> _THE TASK_: Below are some entries. Copy each line in them that holds "will".

(Source data)
====
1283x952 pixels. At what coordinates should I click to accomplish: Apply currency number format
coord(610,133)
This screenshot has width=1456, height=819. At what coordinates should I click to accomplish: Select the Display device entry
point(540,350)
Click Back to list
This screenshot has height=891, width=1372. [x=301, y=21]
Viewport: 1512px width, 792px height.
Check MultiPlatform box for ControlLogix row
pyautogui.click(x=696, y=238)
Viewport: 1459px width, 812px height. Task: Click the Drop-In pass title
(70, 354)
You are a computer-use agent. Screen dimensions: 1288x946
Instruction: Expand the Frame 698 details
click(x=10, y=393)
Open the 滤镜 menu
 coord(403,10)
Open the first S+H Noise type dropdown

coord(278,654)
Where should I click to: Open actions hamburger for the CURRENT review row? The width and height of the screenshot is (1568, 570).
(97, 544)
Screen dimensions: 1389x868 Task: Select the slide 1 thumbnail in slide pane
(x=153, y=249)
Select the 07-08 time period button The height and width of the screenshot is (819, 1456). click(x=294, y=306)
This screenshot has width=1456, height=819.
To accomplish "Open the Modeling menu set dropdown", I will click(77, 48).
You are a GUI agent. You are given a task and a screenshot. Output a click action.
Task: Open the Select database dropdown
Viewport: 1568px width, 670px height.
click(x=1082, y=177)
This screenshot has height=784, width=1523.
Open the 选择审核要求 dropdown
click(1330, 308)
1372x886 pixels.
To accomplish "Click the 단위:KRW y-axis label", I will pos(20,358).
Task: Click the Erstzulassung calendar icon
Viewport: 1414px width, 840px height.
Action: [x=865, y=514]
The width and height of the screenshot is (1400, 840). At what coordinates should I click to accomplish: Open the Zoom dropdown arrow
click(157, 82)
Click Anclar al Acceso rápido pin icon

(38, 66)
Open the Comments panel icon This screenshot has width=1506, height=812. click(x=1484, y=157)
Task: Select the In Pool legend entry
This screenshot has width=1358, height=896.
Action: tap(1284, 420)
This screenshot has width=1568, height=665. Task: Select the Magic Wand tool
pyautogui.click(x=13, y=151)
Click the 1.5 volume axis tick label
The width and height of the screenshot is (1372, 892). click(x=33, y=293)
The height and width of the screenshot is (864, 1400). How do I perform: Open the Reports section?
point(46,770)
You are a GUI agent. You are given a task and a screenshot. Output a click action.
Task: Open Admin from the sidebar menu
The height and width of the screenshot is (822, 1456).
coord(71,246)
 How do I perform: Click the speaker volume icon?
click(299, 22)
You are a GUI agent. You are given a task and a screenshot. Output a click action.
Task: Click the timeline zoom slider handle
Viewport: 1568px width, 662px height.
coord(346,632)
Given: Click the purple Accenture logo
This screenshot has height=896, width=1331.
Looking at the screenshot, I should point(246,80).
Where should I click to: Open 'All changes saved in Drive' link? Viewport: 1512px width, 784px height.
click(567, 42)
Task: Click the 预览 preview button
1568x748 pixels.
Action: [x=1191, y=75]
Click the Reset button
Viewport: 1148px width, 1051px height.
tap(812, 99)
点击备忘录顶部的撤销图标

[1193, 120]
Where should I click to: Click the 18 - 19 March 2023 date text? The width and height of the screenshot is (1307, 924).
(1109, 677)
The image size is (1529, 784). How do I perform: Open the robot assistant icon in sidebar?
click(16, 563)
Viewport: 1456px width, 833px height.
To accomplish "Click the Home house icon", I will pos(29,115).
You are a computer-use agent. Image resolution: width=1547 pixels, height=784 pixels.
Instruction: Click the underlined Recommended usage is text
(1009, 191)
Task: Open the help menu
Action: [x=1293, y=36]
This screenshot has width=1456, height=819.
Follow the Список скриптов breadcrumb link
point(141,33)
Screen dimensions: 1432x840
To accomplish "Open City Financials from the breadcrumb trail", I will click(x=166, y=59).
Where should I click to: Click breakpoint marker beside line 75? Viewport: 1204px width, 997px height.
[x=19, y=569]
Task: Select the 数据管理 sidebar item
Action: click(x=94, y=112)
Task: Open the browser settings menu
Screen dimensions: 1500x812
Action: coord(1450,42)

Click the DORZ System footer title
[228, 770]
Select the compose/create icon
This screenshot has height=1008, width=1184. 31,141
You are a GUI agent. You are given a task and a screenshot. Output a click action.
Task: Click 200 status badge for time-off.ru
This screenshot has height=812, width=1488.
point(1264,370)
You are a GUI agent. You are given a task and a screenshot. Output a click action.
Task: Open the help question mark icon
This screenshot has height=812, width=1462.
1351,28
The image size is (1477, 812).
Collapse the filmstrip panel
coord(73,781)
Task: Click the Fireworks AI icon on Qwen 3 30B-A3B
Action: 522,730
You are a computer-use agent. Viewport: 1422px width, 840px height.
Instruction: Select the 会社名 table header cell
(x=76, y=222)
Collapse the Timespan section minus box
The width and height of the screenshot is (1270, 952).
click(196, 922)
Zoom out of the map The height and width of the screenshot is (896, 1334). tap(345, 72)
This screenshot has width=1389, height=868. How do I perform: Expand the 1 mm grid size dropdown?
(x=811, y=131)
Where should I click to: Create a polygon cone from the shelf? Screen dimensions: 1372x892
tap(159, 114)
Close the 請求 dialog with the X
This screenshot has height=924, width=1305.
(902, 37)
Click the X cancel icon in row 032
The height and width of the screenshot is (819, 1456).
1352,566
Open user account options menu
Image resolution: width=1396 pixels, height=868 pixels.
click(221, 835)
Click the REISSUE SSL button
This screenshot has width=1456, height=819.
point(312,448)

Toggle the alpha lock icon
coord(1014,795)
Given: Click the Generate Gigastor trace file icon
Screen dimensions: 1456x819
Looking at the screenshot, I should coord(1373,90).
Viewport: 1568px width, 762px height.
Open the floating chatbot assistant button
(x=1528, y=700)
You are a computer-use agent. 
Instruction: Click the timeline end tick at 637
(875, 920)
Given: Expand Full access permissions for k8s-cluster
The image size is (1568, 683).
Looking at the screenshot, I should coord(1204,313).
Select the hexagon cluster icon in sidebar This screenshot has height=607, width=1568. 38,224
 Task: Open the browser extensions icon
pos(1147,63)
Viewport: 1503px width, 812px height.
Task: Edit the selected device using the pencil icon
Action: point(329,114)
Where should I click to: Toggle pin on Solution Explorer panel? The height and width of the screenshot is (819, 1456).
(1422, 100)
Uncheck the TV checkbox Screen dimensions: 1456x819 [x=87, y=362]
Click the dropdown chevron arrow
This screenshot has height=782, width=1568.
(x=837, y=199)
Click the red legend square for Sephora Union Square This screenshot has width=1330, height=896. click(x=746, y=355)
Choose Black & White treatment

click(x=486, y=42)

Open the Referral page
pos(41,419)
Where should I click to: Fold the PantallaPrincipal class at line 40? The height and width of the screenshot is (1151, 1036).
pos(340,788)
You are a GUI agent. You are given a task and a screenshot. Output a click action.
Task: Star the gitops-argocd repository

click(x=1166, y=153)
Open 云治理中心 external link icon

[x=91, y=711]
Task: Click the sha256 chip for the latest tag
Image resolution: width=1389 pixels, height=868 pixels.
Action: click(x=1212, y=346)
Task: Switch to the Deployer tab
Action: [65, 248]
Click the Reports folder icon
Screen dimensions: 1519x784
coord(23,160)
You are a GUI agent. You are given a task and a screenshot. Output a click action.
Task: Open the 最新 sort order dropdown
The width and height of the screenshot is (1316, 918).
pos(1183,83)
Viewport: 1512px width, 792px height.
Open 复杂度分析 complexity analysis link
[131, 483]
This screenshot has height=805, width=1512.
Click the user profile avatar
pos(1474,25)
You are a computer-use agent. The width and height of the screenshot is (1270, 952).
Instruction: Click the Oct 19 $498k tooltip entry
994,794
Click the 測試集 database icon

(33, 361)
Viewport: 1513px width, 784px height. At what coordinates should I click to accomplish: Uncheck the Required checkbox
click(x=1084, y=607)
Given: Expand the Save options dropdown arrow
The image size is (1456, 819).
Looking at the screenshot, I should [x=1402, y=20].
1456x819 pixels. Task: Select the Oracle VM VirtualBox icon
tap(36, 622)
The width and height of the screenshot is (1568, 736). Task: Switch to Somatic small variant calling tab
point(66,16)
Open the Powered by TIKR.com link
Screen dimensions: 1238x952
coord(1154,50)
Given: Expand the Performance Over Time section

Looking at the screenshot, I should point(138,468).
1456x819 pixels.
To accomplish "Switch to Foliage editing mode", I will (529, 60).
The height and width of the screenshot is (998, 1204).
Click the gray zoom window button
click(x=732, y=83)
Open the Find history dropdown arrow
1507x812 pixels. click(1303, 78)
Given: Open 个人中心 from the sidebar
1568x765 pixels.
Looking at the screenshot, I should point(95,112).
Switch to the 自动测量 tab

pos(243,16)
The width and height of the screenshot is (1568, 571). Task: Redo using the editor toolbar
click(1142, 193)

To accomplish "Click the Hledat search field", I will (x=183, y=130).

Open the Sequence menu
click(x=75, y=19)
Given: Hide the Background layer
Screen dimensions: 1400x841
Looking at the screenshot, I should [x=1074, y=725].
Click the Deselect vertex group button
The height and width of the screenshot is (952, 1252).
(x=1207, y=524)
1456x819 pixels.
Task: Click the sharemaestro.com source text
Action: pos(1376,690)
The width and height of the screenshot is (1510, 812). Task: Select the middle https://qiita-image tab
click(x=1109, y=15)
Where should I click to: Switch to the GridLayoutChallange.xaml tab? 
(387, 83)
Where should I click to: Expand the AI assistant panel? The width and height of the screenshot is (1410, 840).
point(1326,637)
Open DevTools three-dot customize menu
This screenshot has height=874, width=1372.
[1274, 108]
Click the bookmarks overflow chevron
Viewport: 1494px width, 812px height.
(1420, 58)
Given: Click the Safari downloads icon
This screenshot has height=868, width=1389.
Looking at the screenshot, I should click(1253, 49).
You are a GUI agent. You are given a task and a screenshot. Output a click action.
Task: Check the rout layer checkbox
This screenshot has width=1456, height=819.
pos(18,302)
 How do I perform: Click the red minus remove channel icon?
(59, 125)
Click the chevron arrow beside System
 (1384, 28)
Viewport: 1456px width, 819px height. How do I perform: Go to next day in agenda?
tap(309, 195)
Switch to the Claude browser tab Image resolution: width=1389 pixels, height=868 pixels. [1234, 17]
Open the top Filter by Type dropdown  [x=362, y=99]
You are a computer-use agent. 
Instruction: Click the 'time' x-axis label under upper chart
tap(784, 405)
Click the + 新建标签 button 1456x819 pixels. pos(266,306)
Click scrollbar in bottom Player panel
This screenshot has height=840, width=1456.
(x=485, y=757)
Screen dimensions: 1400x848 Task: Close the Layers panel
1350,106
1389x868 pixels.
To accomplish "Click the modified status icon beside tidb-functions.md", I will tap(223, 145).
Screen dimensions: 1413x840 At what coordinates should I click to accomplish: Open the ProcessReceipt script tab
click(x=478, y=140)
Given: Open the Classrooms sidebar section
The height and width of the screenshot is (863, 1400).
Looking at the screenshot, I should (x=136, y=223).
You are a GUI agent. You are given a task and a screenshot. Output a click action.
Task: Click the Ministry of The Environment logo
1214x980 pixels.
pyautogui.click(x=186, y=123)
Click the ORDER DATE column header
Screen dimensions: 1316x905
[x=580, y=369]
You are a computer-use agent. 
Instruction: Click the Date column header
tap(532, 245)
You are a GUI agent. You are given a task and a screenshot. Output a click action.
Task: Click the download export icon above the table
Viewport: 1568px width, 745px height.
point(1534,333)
====
> _PROBLEM SOLUTION_:
To accomplish "Open the Modeling menu set dropdown", I will click(77, 48).
To accomplish "Click the 단위:KRW y-axis label", I will pos(20,358).
To accomplish "Click the Home house icon", I will pos(29,115).
To accomplish "Open City Financials from the breadcrumb trail", I will click(x=166, y=59).
To accomplish "Switch to Foliage editing mode", I will (529, 60).
To accomplish "Click the Hledat search field", I will (x=183, y=130).
To accomplish "Click the modified status icon beside tidb-functions.md", I will tap(223, 145).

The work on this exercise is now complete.